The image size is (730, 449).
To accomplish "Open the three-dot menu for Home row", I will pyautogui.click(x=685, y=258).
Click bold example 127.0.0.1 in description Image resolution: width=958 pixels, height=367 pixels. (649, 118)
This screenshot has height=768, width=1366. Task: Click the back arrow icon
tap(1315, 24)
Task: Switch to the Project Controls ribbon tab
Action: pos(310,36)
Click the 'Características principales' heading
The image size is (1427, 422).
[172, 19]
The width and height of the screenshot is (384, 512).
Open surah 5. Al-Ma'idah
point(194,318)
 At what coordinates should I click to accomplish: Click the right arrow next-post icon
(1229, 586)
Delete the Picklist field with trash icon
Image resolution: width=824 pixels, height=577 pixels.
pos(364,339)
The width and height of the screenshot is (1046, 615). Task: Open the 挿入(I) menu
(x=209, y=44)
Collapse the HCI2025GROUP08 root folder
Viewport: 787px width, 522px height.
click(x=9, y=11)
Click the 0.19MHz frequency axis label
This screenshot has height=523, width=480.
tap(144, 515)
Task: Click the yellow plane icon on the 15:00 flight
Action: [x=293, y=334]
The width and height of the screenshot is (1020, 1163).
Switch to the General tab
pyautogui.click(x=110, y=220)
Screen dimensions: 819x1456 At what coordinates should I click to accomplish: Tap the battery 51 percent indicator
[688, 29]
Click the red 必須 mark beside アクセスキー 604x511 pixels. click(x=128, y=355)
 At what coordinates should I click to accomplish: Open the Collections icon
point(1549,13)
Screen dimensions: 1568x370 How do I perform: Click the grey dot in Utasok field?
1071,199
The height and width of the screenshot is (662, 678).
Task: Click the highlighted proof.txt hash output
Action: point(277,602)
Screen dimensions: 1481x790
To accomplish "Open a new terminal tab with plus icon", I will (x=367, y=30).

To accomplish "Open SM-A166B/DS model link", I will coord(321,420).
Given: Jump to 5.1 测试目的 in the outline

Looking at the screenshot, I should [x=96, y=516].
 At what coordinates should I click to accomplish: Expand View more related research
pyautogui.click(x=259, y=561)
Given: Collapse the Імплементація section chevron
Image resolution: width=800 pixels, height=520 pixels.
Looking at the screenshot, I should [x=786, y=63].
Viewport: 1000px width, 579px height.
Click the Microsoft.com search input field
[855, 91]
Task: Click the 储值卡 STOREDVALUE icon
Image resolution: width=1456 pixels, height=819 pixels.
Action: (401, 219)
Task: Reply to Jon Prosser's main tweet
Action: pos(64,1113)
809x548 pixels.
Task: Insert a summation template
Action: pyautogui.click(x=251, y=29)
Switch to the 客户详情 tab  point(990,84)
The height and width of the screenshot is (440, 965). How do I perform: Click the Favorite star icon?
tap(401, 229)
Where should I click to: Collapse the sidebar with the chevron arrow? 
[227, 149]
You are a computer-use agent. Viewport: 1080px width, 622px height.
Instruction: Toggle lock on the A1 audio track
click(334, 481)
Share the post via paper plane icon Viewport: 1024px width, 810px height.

PROBLEM: The records above are to be output in full and without error.

ANSWER TO THE EXERCISE:
The image size is (730, 449).
To accomplish "Open the three-dot menu for Home row", I will pyautogui.click(x=685, y=258).
Click bold example 127.0.0.1 in description Image resolution: width=958 pixels, height=367 pixels. (649, 118)
This screenshot has height=768, width=1366. Task: Click the back arrow icon
tap(1315, 24)
Task: Switch to the Project Controls ribbon tab
Action: pos(310,36)
Click the 'Características principales' heading
The image size is (1427, 422).
[172, 19]
The width and height of the screenshot is (384, 512).
Open surah 5. Al-Ma'idah
point(194,318)
 At what coordinates should I click to accomplish: Click the right arrow next-post icon
(1229, 586)
Delete the Picklist field with trash icon
Image resolution: width=824 pixels, height=577 pixels.
pos(364,339)
The width and height of the screenshot is (1046, 615). Task: Open the 挿入(I) menu
(x=209, y=44)
Collapse the HCI2025GROUP08 root folder
Viewport: 787px width, 522px height.
click(x=9, y=11)
Click the 0.19MHz frequency axis label
This screenshot has height=523, width=480.
tap(144, 515)
Task: Click the yellow plane icon on the 15:00 flight
Action: [x=293, y=334]
The width and height of the screenshot is (1020, 1163).
Switch to the General tab
pyautogui.click(x=110, y=220)
Screen dimensions: 819x1456 At what coordinates should I click to accomplish: Tap the battery 51 percent indicator
[688, 29]
Click the red 必須 mark beside アクセスキー 604x511 pixels. click(x=128, y=355)
 At what coordinates should I click to accomplish: Open the Collections icon
point(1549,13)
Screen dimensions: 1568x370 How do I perform: Click the grey dot in Utasok field?
1071,199
The height and width of the screenshot is (662, 678).
Task: Click the highlighted proof.txt hash output
Action: point(277,602)
Screen dimensions: 1481x790
To accomplish "Open a new terminal tab with plus icon", I will (x=367, y=30).

To accomplish "Open SM-A166B/DS model link", I will coord(321,420).
Given: Jump to 5.1 测试目的 in the outline

Looking at the screenshot, I should [x=96, y=516].
 At what coordinates should I click to accomplish: Expand View more related research
pyautogui.click(x=259, y=561)
Given: Collapse the Імплементація section chevron
Image resolution: width=800 pixels, height=520 pixels.
Looking at the screenshot, I should [x=786, y=63].
Viewport: 1000px width, 579px height.
Click the Microsoft.com search input field
[855, 91]
Task: Click the 储值卡 STOREDVALUE icon
Image resolution: width=1456 pixels, height=819 pixels.
Action: (401, 219)
Task: Reply to Jon Prosser's main tweet
Action: pos(64,1113)
809x548 pixels.
Task: Insert a summation template
Action: pyautogui.click(x=251, y=29)
Switch to the 客户详情 tab  point(990,84)
The height and width of the screenshot is (440, 965). How do I perform: Click the Favorite star icon?
tap(401, 229)
Where should I click to: Collapse the sidebar with the chevron arrow? 
[227, 149]
You are a computer-use agent. Viewport: 1080px width, 622px height.
Instruction: Toggle lock on the A1 audio track
click(334, 481)
Share the post via paper plane icon Viewport: 1024px width, 810px height.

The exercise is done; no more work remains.